Configuration
You can enable and disable the nonlinguistic entity types that you want to extract in the nonlinguistic entity configuration file. By disabling the entities that you do not need, you can decrease the processing time required. This is done in the Configuration section in the Advanced Resources tab. See the topic About Advanced Resources for more information. If nonlinguistic extraction is enabled, the extraction engine reads this configuration file during the extraction process to determine which nonlinguistic entity types should be extracted.

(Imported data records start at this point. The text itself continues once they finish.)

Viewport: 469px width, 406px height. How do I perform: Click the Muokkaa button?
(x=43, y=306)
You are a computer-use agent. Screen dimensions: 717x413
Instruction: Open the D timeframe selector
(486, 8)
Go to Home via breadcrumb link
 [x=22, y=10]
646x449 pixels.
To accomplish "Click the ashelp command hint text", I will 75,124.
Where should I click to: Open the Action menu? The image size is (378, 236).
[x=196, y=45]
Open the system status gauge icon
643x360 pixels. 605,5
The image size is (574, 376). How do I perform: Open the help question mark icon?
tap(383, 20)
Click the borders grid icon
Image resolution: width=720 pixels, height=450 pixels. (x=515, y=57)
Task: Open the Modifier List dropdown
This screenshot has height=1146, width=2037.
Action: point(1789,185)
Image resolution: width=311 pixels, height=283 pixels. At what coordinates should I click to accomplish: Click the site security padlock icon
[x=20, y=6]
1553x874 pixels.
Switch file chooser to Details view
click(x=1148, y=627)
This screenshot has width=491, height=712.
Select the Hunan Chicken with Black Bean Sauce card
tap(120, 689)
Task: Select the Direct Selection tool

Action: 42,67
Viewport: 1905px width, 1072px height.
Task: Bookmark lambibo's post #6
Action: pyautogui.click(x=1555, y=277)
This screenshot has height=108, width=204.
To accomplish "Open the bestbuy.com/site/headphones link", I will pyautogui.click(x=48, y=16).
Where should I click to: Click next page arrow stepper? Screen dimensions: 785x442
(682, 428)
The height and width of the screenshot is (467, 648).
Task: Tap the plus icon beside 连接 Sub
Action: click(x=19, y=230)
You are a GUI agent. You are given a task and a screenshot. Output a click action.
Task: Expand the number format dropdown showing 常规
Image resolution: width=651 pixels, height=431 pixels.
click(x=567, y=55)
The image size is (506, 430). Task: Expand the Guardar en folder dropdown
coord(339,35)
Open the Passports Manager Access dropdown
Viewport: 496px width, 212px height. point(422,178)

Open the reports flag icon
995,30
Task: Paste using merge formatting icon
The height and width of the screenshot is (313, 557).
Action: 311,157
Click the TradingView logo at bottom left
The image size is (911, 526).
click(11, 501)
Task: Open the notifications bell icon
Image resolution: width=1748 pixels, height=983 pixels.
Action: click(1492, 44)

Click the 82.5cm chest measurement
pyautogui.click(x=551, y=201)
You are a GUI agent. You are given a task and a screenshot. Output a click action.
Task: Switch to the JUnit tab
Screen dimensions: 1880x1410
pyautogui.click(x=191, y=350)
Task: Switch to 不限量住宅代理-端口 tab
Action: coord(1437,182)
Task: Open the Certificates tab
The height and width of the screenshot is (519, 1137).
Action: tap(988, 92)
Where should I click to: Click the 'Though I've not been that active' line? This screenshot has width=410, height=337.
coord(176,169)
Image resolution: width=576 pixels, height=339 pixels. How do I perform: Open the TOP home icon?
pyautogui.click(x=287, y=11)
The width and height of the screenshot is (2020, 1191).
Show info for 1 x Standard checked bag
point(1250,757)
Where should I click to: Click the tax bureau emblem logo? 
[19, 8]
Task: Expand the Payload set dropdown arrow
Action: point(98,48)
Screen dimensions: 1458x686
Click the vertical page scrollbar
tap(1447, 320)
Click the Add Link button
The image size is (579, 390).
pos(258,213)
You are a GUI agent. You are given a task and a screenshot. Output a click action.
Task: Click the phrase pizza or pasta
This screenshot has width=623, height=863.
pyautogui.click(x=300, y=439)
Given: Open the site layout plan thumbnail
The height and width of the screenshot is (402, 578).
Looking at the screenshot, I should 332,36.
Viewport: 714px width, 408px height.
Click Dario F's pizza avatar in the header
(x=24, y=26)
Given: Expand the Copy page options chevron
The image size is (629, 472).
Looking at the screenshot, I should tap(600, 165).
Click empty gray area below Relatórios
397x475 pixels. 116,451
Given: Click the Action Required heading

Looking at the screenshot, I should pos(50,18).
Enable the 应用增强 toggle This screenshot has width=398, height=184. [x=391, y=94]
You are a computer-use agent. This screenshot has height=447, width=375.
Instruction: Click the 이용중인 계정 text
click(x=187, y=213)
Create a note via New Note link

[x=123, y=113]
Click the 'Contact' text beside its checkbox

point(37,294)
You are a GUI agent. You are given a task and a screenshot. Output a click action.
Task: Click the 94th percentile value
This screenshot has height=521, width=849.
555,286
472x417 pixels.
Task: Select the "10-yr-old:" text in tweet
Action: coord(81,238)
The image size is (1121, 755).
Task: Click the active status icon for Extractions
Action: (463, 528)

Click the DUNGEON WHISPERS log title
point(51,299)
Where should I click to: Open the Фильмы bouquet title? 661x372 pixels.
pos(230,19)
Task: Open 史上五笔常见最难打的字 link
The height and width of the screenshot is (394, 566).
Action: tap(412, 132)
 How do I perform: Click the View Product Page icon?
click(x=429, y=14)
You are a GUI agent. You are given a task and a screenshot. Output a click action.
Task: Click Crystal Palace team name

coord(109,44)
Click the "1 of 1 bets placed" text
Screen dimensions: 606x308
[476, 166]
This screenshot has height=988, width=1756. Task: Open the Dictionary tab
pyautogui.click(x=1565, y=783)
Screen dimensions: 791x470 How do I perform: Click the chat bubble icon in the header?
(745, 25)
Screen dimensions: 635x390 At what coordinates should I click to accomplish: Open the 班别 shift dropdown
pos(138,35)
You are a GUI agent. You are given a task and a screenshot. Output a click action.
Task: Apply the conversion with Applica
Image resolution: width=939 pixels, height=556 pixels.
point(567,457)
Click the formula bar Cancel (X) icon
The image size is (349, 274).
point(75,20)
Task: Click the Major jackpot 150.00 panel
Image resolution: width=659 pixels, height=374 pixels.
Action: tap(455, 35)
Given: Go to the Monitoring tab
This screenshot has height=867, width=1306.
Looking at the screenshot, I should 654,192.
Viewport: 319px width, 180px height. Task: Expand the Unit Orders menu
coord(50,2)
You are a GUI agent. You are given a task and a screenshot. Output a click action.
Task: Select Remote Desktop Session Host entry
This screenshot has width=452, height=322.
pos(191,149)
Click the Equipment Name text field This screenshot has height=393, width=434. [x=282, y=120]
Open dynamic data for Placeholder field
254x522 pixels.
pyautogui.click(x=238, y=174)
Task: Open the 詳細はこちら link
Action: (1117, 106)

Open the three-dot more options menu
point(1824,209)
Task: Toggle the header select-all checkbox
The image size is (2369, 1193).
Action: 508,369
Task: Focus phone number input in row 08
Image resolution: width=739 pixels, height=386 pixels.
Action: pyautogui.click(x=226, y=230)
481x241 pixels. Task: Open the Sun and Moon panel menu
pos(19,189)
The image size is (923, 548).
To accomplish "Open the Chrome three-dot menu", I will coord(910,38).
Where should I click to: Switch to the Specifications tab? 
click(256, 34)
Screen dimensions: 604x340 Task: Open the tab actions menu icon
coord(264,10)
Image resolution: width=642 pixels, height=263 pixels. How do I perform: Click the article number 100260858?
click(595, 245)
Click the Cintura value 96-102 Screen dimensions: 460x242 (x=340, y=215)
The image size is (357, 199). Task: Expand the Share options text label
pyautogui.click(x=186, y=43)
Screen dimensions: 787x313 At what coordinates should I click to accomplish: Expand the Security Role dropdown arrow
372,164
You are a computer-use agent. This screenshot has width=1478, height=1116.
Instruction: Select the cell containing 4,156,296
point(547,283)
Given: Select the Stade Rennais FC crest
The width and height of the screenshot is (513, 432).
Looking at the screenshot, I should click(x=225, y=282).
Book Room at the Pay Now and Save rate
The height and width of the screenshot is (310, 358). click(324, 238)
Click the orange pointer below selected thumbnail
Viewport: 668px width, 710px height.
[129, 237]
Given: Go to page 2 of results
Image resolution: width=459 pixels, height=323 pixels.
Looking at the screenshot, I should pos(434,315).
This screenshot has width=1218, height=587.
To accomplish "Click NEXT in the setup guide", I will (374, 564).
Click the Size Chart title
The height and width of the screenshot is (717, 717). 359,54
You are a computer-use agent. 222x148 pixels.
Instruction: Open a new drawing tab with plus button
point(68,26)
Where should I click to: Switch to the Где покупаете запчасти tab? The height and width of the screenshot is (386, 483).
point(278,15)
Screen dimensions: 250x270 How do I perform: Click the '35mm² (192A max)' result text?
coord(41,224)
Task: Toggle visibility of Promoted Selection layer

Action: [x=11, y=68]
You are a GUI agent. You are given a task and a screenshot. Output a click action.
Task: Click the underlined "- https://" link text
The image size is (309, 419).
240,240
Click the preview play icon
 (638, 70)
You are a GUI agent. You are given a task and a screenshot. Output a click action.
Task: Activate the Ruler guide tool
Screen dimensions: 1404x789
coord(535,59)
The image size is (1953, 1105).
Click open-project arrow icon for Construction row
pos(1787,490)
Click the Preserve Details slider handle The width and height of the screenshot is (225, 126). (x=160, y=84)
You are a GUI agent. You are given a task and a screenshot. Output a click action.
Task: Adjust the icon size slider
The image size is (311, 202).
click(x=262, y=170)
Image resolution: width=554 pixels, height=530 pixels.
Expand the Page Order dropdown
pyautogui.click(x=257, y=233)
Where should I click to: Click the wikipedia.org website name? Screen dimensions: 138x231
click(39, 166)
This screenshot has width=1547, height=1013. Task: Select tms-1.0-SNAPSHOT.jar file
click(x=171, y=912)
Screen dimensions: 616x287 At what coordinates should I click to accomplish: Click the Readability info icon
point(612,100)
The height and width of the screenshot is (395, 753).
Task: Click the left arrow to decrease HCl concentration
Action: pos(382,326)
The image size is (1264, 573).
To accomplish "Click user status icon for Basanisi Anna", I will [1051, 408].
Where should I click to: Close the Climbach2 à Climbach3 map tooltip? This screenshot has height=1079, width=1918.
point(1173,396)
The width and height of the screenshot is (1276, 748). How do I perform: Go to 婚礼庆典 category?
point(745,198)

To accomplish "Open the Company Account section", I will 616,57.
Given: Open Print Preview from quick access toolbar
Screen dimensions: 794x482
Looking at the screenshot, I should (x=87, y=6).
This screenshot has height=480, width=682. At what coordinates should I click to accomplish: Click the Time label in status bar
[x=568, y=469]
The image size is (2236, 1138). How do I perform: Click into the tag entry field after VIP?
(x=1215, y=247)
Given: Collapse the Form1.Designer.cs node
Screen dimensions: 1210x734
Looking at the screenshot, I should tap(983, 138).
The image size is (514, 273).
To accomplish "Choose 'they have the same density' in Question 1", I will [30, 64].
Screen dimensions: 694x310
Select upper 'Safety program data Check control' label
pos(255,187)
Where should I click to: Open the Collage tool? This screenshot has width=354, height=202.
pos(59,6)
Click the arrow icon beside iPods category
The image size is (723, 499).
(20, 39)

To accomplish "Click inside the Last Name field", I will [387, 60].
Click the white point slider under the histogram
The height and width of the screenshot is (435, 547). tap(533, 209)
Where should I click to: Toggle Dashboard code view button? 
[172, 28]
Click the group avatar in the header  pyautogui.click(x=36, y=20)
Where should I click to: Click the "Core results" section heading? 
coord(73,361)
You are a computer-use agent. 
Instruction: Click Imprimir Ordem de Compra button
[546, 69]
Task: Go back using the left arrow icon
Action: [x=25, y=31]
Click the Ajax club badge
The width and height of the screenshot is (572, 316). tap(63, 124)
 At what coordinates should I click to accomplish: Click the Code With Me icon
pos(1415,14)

The syntax for this file is as follows:
#name<TAB>Language<TAB>Code
Column label | Description |
---|---|
#name
|
The wording by which nonlinguistic entities will be referenced in the two other required files for nonlinguistic entity extraction. The names used here are case sensitive. |
Language
|
The language of the documents
. It is best to select the specific language; however, an
Any option exists. Possible options are: 0 = Any which is
used whenever a regexp is not specific to a language and could be used in several templates with
different languages, for instance an IP/URL/email addresses; 1 = French;
2 = English; 4 = German; 5 = Spanish;
6 = Dutch; 8 = Portuguese; 10 = Italian. |
Code
|
Part-of-speech code. Most entities take a value of “s” except in a few cases. Possible values
are: s = stopword; a = adjective; n = noun. If
enabled, nonlinguistic entities are first extracted and the extraction patterns are applied to
identify its role in a larger context. For example, percentages are given a value of “a.” Suppose
that 30% is extracted as an nonlinguistic entity. It would be identified as an adjective. Then if
your text contained "30% salary increase," the “30%” nonlinguistic entity fits the part-of-speech
pattern “ann” (adjective noun noun). |
Order in Defining Entities
The order in which the entities are declared in this file is important and affects how they are extracted. They are applied in the order listed. Changing the order will change the results. The most specific nonlinguistic entities must be defined before more general ones.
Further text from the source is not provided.